Exercise
Please write the data out once more, exactly as it is given.

Supplied data
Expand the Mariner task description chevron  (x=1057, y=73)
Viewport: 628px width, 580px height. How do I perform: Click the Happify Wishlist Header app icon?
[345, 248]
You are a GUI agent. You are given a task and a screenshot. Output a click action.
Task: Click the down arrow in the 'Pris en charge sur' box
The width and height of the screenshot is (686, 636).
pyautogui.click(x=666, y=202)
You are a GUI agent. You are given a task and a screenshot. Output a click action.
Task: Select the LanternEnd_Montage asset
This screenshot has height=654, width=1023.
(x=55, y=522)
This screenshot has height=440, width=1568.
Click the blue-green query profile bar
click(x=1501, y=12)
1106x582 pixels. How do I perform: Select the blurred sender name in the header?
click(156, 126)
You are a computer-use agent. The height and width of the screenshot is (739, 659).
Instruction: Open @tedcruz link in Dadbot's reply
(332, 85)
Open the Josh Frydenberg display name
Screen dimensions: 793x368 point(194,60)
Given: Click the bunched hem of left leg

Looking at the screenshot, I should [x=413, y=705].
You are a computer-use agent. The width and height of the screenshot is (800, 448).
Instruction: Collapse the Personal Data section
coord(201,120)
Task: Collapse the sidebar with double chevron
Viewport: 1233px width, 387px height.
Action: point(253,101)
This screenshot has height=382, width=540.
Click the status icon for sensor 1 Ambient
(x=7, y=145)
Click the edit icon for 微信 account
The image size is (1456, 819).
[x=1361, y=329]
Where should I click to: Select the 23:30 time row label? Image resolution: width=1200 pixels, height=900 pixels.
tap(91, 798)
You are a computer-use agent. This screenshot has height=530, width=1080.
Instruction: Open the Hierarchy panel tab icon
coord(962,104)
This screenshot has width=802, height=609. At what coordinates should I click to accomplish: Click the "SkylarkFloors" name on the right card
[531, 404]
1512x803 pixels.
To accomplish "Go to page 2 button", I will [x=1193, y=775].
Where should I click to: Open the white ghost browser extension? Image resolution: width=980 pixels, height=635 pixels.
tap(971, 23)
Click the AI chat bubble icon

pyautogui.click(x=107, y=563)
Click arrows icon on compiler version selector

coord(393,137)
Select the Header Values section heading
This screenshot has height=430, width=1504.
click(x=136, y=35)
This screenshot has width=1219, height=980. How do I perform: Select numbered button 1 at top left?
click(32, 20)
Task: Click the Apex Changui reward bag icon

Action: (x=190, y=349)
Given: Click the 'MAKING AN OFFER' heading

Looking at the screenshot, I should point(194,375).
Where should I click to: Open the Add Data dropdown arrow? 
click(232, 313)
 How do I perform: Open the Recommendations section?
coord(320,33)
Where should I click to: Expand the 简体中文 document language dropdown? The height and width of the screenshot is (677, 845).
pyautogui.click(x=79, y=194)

Task answer
Expand the Mariner task description chevron  (x=1057, y=73)
Viewport: 628px width, 580px height. How do I perform: Click the Happify Wishlist Header app icon?
[345, 248]
You are a GUI agent. You are given a task and a screenshot. Output a click action.
Task: Click the down arrow in the 'Pris en charge sur' box
The width and height of the screenshot is (686, 636).
pyautogui.click(x=666, y=202)
You are a GUI agent. You are given a task and a screenshot. Output a click action.
Task: Select the LanternEnd_Montage asset
This screenshot has height=654, width=1023.
(x=55, y=522)
This screenshot has height=440, width=1568.
Click the blue-green query profile bar
click(x=1501, y=12)
1106x582 pixels. How do I perform: Select the blurred sender name in the header?
click(156, 126)
You are a computer-use agent. The height and width of the screenshot is (739, 659).
Instruction: Open @tedcruz link in Dadbot's reply
(332, 85)
Open the Josh Frydenberg display name
Screen dimensions: 793x368 point(194,60)
Given: Click the bunched hem of left leg

Looking at the screenshot, I should [x=413, y=705].
You are a computer-use agent. The width and height of the screenshot is (800, 448).
Instruction: Collapse the Personal Data section
coord(201,120)
Task: Collapse the sidebar with double chevron
Viewport: 1233px width, 387px height.
Action: point(253,101)
This screenshot has height=382, width=540.
Click the status icon for sensor 1 Ambient
(x=7, y=145)
Click the edit icon for 微信 account
The image size is (1456, 819).
[x=1361, y=329]
Where should I click to: Select the 23:30 time row label? Image resolution: width=1200 pixels, height=900 pixels.
tap(91, 798)
You are a computer-use agent. This screenshot has height=530, width=1080.
Instruction: Open the Hierarchy panel tab icon
coord(962,104)
This screenshot has width=802, height=609. At what coordinates should I click to accomplish: Click the "SkylarkFloors" name on the right card
[531, 404]
1512x803 pixels.
To accomplish "Go to page 2 button", I will [x=1193, y=775].
Where should I click to: Open the white ghost browser extension? Image resolution: width=980 pixels, height=635 pixels.
tap(971, 23)
Click the AI chat bubble icon

pyautogui.click(x=107, y=563)
Click arrows icon on compiler version selector

coord(393,137)
Select the Header Values section heading
This screenshot has height=430, width=1504.
click(x=136, y=35)
This screenshot has width=1219, height=980. How do I perform: Select numbered button 1 at top left?
click(32, 20)
Task: Click the Apex Changui reward bag icon

Action: (x=190, y=349)
Given: Click the 'MAKING AN OFFER' heading

Looking at the screenshot, I should point(194,375).
Where should I click to: Open the Add Data dropdown arrow? 
click(232, 313)
 How do I perform: Open the Recommendations section?
coord(320,33)
Where should I click to: Expand the 简体中文 document language dropdown? The height and width of the screenshot is (677, 845).
pyautogui.click(x=79, y=194)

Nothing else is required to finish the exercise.